Plasmids and reagents

The human MT1DP-shRNA sequences were cloned into a lentiviral vector PLKO.1 according to the manufacturer’s instructions (Addgene) to construct MT1DP shRNA1 and MT1DP shRNA2 transfectants. WT MT1DP, WT MT1DP with mutation in binding site for miR-214 (substitute ATACA for CTGCT), as well as WT MT1H 3ʹ-UTR and MT1H 3ʹ-UTR with mutant sequences in binding site for miR-214 (substitute ATACA for CTGCT) were synthesized and accordingly cloned into the luciferase reporter vector PGL3-promoter to construct corresponding luciferase reporter transfectants. The MT1H CDS, MT1H 3ʹ-UTR and MT1D CDS + 3ʹ-UTR sequences were amplified from human complementary DNA (cDNA) and then cloned into pFLAG-CMV-2 expression vector to construct corresponding overexpression plasmids. The MT1DP cDNA sequence was cloned into pGEM-T and pCDNA3.0–12xMS2bs to obtain MT1DP overexpression and MT1DP-MS2 constructs, respectively. All primer sequences are shown in Supplementary Table 1. The pAd-RhoC-V14 expression plasmid was kindly provided by Professor Yan Wu at the School of Medical Science and Laboratory Medicine, Jiangsu University, Zhenjiang, Jiangsu, China. The pCDNA-12xMS2bs, and FLAG-2xMCP were kindly provided by Professor Xiaofei Zheng at Beijing Institute of Radiation Medicine, Beijing, China. The CCN1, CCN2, and AKT expression plasmids were purchased from Vigene Biosciences (Jinan, China). The NC miRNA mimic and miR-214 mimic and inhibitor RNA oligos, plus siRNA molecules for RhoC, CCN1, CCN2, and MT1H were purchased from Gene Pharma Bio-Technology (Shanghai, China). The primary antibodies (Abs) against RhoC, CCN1, CCN2, and p53 were purchased from Proteintech Group (Wuhan, China). The Abs against p-AKT, AKT, GAPDH, and HuR were purchased from Cell Signaling Technology (Beverly, MA, USA). Anti-FLAG Ab, MG132, CHX, BFA, verpamil and LY294002 were purchased from Sigma (St. Louis, MO, USA). DIG-11-dUTP was purchased from Roche (Basel, Switzerland).


Inductively coupled plasma MS (ICP-MS) analysis

After treatment, HepG2 cells were harvest and washed with phosphate-buffered saline (PBS), followed by digestion with mixed acid using a microwave on a MARS machine (CEM Corp., Mattews, NC) for 24 h.

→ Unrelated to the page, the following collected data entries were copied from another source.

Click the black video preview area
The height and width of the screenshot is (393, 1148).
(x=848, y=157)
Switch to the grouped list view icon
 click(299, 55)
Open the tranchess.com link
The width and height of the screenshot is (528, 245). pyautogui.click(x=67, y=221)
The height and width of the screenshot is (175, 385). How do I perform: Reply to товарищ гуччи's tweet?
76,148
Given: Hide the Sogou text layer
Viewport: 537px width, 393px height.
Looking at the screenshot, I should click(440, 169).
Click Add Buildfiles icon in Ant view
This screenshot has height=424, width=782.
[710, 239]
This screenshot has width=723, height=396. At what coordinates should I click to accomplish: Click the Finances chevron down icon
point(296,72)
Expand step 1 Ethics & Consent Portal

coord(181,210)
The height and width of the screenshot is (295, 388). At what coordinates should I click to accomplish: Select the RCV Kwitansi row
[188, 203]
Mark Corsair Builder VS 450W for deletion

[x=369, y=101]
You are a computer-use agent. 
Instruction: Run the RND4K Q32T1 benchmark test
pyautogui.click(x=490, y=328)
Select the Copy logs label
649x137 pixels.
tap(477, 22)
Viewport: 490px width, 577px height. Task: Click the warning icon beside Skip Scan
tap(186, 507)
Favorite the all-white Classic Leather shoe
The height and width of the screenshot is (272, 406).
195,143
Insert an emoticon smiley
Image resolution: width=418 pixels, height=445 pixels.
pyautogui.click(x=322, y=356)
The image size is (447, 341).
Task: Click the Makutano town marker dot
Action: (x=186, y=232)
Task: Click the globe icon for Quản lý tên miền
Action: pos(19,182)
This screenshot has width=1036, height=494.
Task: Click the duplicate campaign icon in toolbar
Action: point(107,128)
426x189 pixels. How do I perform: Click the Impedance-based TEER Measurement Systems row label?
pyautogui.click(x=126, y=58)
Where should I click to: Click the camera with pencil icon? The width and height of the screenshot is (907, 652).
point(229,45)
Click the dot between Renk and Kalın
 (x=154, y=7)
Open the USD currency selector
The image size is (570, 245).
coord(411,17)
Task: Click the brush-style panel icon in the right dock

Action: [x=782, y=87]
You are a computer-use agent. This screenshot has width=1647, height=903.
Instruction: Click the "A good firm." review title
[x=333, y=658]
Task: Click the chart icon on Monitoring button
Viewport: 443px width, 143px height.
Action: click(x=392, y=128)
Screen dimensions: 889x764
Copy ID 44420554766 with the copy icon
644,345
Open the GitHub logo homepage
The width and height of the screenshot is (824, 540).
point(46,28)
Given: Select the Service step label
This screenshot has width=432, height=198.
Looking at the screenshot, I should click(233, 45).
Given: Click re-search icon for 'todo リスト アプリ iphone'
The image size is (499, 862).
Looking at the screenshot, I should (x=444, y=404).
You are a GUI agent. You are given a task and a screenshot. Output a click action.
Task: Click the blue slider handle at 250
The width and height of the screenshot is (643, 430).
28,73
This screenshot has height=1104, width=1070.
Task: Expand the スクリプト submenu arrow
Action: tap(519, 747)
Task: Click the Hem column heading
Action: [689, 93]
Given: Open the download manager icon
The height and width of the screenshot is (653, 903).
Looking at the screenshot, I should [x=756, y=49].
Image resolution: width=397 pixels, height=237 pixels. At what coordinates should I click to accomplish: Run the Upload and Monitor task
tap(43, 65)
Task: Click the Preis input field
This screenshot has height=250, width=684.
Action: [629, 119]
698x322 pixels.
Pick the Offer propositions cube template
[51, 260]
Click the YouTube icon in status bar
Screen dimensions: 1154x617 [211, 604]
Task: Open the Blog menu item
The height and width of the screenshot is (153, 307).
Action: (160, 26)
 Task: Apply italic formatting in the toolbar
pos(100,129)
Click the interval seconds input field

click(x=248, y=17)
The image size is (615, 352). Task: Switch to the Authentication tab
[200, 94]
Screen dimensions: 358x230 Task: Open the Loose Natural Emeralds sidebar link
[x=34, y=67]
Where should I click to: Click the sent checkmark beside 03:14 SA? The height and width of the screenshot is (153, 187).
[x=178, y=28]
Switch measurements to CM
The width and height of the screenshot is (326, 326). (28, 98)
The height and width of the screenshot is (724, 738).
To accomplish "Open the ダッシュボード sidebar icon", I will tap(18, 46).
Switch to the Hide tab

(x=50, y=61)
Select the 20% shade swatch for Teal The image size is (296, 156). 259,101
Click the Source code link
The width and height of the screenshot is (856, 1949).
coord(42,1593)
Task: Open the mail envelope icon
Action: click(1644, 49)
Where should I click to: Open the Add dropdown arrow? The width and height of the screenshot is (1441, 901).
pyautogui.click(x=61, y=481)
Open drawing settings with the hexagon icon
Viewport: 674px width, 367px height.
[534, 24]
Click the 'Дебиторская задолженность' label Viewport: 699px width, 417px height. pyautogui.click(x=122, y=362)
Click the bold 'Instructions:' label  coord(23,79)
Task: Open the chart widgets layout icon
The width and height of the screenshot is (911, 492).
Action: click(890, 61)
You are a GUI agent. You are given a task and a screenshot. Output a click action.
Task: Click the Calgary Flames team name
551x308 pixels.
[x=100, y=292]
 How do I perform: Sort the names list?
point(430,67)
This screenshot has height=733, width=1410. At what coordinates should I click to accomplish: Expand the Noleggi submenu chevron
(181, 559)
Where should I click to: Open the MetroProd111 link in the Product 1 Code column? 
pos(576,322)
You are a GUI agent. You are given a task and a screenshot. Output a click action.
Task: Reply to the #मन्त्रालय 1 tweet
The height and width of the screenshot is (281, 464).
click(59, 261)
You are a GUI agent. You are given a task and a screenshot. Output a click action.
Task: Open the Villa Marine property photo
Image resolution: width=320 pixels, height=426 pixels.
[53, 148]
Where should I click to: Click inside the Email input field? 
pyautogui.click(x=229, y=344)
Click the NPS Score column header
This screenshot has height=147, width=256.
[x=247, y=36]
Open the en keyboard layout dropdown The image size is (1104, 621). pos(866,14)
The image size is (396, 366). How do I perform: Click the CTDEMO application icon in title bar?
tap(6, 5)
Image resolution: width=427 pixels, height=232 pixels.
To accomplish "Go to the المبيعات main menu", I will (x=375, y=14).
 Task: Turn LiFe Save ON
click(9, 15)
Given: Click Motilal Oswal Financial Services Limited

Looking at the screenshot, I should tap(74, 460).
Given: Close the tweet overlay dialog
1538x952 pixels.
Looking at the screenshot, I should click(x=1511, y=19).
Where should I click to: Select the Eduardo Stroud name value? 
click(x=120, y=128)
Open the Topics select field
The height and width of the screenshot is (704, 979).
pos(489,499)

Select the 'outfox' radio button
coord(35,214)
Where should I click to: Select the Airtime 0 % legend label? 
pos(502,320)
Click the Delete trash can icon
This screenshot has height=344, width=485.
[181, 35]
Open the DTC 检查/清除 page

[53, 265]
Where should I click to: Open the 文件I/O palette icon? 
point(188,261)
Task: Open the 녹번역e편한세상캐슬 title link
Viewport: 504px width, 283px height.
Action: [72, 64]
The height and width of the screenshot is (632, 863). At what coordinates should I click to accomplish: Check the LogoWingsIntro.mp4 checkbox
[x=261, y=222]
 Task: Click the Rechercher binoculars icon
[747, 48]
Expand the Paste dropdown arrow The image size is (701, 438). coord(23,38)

The amounts of Cd in the collected cells were determined by ICP-MS using a quadrupole ICP mass spectrometer (Agilent, Tokyo, Japan), as previously described76,77,78.


Cell death analysis by flow cytometry

After treatment, cell death of HepG2 cells were collected and washed with PBS, and collected were then subject to propidium iodide (PI) staining for 30 min. Finally, PI-positive cells were determined through flow cytometry analysis, as described previously78, 79.


Luciferase activity assay

Post treatment, transfected cells were harvest and lysed with 1 × passive lysis buffer for 30 min at 4 °C. The luciferase activities were then measured using the Dual-Luciferase Reporter Assay Kit (Promega, Madison, MI) according to the manufacturer’s instructions.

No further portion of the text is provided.